TO DO - Put every line of the entries below into a numbered list, leaving out the blank lines.

PROVIDED RECORDS -
________________________________________

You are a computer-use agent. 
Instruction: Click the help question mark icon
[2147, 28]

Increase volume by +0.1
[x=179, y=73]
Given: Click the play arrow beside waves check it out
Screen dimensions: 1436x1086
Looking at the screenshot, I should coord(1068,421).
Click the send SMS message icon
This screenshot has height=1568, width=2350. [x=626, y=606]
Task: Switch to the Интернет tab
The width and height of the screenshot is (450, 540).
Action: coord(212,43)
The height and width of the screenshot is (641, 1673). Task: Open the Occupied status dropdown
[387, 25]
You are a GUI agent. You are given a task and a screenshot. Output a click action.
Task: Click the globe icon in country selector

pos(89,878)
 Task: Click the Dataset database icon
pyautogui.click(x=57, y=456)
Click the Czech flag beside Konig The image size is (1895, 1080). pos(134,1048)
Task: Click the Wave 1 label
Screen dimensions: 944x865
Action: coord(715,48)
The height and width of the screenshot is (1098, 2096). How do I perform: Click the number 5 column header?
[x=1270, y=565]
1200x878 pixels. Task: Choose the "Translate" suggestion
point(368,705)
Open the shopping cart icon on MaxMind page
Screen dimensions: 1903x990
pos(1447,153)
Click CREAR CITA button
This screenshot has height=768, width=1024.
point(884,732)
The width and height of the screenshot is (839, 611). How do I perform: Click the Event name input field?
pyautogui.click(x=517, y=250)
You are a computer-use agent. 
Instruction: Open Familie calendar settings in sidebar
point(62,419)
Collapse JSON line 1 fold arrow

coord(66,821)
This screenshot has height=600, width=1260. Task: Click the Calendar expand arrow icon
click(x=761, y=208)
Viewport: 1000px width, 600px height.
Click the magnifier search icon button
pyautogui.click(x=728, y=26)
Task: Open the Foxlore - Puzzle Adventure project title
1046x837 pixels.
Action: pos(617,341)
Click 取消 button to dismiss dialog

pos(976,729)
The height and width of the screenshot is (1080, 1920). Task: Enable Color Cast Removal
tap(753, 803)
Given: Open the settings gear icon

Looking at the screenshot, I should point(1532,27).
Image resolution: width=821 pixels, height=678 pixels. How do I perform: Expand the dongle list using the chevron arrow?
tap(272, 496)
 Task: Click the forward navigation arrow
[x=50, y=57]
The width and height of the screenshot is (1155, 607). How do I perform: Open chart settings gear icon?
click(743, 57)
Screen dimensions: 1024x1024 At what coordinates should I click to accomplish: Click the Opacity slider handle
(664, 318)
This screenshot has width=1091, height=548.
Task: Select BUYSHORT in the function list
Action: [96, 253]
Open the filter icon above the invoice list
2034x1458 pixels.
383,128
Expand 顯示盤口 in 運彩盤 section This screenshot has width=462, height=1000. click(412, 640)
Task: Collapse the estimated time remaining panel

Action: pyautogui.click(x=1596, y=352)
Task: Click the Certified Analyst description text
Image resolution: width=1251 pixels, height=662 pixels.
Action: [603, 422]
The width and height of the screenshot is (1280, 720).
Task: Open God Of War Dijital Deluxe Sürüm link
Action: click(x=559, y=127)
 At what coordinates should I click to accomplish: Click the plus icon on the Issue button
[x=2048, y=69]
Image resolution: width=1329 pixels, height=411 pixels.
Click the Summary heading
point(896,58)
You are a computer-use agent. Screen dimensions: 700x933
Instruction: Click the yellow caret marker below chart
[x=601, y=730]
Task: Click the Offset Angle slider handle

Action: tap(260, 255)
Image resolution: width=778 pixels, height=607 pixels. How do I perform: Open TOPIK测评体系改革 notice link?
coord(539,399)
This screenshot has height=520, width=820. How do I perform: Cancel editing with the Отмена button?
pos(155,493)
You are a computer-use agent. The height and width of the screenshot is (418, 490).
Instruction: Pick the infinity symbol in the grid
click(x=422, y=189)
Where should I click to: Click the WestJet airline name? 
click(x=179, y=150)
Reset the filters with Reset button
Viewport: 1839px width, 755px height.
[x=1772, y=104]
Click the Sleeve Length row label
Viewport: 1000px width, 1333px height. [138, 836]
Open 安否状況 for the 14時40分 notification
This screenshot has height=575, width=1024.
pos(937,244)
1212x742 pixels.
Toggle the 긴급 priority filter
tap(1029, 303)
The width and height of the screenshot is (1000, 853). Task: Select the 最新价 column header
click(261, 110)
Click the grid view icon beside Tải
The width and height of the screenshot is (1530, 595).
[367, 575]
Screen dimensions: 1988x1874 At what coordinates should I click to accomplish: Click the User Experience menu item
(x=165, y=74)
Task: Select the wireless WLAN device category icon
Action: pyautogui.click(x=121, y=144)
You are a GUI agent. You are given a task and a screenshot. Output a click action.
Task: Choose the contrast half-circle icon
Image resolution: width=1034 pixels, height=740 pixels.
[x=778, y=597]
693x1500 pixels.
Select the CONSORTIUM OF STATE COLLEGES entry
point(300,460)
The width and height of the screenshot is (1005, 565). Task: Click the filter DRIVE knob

________________________________________

OUTPUT OF THE TASK -
1. You are a computer-use agent. 
2. Instruction: Click the help question mark icon
3. [2147, 28]
4. Increase volume by +0.1
5. [x=179, y=73]
6. Given: Click the play arrow beside waves check it out
7. Screen dimensions: 1436x1086
8. Looking at the screenshot, I should coord(1068,421).
9. Click the send SMS message icon
10. This screenshot has height=1568, width=2350. [x=626, y=606]
11. Task: Switch to the Интернет tab
12. The width and height of the screenshot is (450, 540).
13. Action: coord(212,43)
14. The height and width of the screenshot is (641, 1673). Task: Open the Occupied status dropdown
15. [387, 25]
16. You are a GUI agent. You are given a task and a screenshot. Output a click action.
17. Task: Click the globe icon in country selector
18. pos(89,878)
19.  Task: Click the Dataset database icon
20. pyautogui.click(x=57, y=456)
21. Click the Czech flag beside Konig The image size is (1895, 1080). pos(134,1048)
22. Task: Click the Wave 1 label
23. Screen dimensions: 944x865
24. Action: coord(715,48)
25. The height and width of the screenshot is (1098, 2096). How do I perform: Click the number 5 column header?
26. [x=1270, y=565]
27. 1200x878 pixels. Task: Choose the "Translate" suggestion
28. point(368,705)
29. Open the shopping cart icon on MaxMind page
30. Screen dimensions: 1903x990
31. pos(1447,153)
32. Click CREAR CITA button
33. This screenshot has height=768, width=1024.
34. point(884,732)
35. The width and height of the screenshot is (839, 611). How do I perform: Click the Event name input field?
36. pyautogui.click(x=517, y=250)
37. You are a computer-use agent. 
38. Instruction: Open Familie calendar settings in sidebar
39. point(62,419)
40. Collapse JSON line 1 fold arrow
41. coord(66,821)
42. This screenshot has height=600, width=1260. Task: Click the Calendar expand arrow icon
43. click(x=761, y=208)
44. Viewport: 1000px width, 600px height.
45. Click the magnifier search icon button
46. pyautogui.click(x=728, y=26)
47. Task: Open the Foxlore - Puzzle Adventure project title
48. 1046x837 pixels.
49. Action: pos(617,341)
50. Click 取消 button to dismiss dialog
51. pos(976,729)
52. The height and width of the screenshot is (1080, 1920). Task: Enable Color Cast Removal
53. tap(753, 803)
54. Given: Open the settings gear icon
55. Looking at the screenshot, I should point(1532,27).
56. Image resolution: width=821 pixels, height=678 pixels. How do I perform: Expand the dongle list using the chevron arrow?
57. tap(272, 496)
58.  Task: Click the forward navigation arrow
59. [x=50, y=57]
60. The width and height of the screenshot is (1155, 607). How do I perform: Open chart settings gear icon?
61. click(743, 57)
62. Screen dimensions: 1024x1024 At what coordinates should I click to accomplish: Click the Opacity slider handle
63. (664, 318)
64. This screenshot has width=1091, height=548.
65. Task: Select BUYSHORT in the function list
66. Action: [96, 253]
67. Open the filter icon above the invoice list
68. 2034x1458 pixels.
69. 383,128
70. Expand 顯示盤口 in 運彩盤 section This screenshot has width=462, height=1000. click(412, 640)
71. Task: Collapse the estimated time remaining panel
72. Action: pyautogui.click(x=1596, y=352)
73. Task: Click the Certified Analyst description text
74. Image resolution: width=1251 pixels, height=662 pixels.
75. Action: [603, 422]
76. The width and height of the screenshot is (1280, 720).
77. Task: Open God Of War Dijital Deluxe Sürüm link
78. Action: click(x=559, y=127)
79.  At what coordinates should I click to accomplish: Click the plus icon on the Issue button
80. [x=2048, y=69]
81. Image resolution: width=1329 pixels, height=411 pixels.
82. Click the Summary heading
83. point(896,58)
84. You are a computer-use agent. Screen dimensions: 700x933
85. Instruction: Click the yellow caret marker below chart
86. [x=601, y=730]
87. Task: Click the Offset Angle slider handle
88. Action: tap(260, 255)
89. Image resolution: width=778 pixels, height=607 pixels. How do I perform: Open TOPIK测评体系改革 notice link?
90. coord(539,399)
91. This screenshot has height=520, width=820. How do I perform: Cancel editing with the Отмена button?
92. pos(155,493)
93. You are a computer-use agent. The height and width of the screenshot is (418, 490).
94. Instruction: Pick the infinity symbol in the grid
95. click(x=422, y=189)
96. Where should I click to: Click the WestJet airline name? 
97. click(x=179, y=150)
98. Reset the filters with Reset button
99. Viewport: 1839px width, 755px height.
100. [x=1772, y=104]
101. Click the Sleeve Length row label
102. Viewport: 1000px width, 1333px height. [138, 836]
103. Open 安否状況 for the 14時40分 notification
104. This screenshot has height=575, width=1024.
105. pos(937,244)
106. 1212x742 pixels.
107. Toggle the 긴급 priority filter
108. tap(1029, 303)
109. The width and height of the screenshot is (1000, 853). Task: Select the 最新价 column header
110. click(261, 110)
111. Click the grid view icon beside Tải
112. The width and height of the screenshot is (1530, 595).
113. [367, 575]
114. Screen dimensions: 1988x1874 At what coordinates should I click to accomplish: Click the User Experience menu item
115. (x=165, y=74)
116. Task: Select the wireless WLAN device category icon
117. Action: pyautogui.click(x=121, y=144)
118. You are a GUI agent. You are given a task and a screenshot. Output a click action.
119. Task: Choose the contrast half-circle icon
120. Image resolution: width=1034 pixels, height=740 pixels.
121. [x=778, y=597]
122. 693x1500 pixels.
123. Select the CONSORTIUM OF STATE COLLEGES entry
124. point(300,460)
125. The width and height of the screenshot is (1005, 565). Task: Click the filter DRIVE knob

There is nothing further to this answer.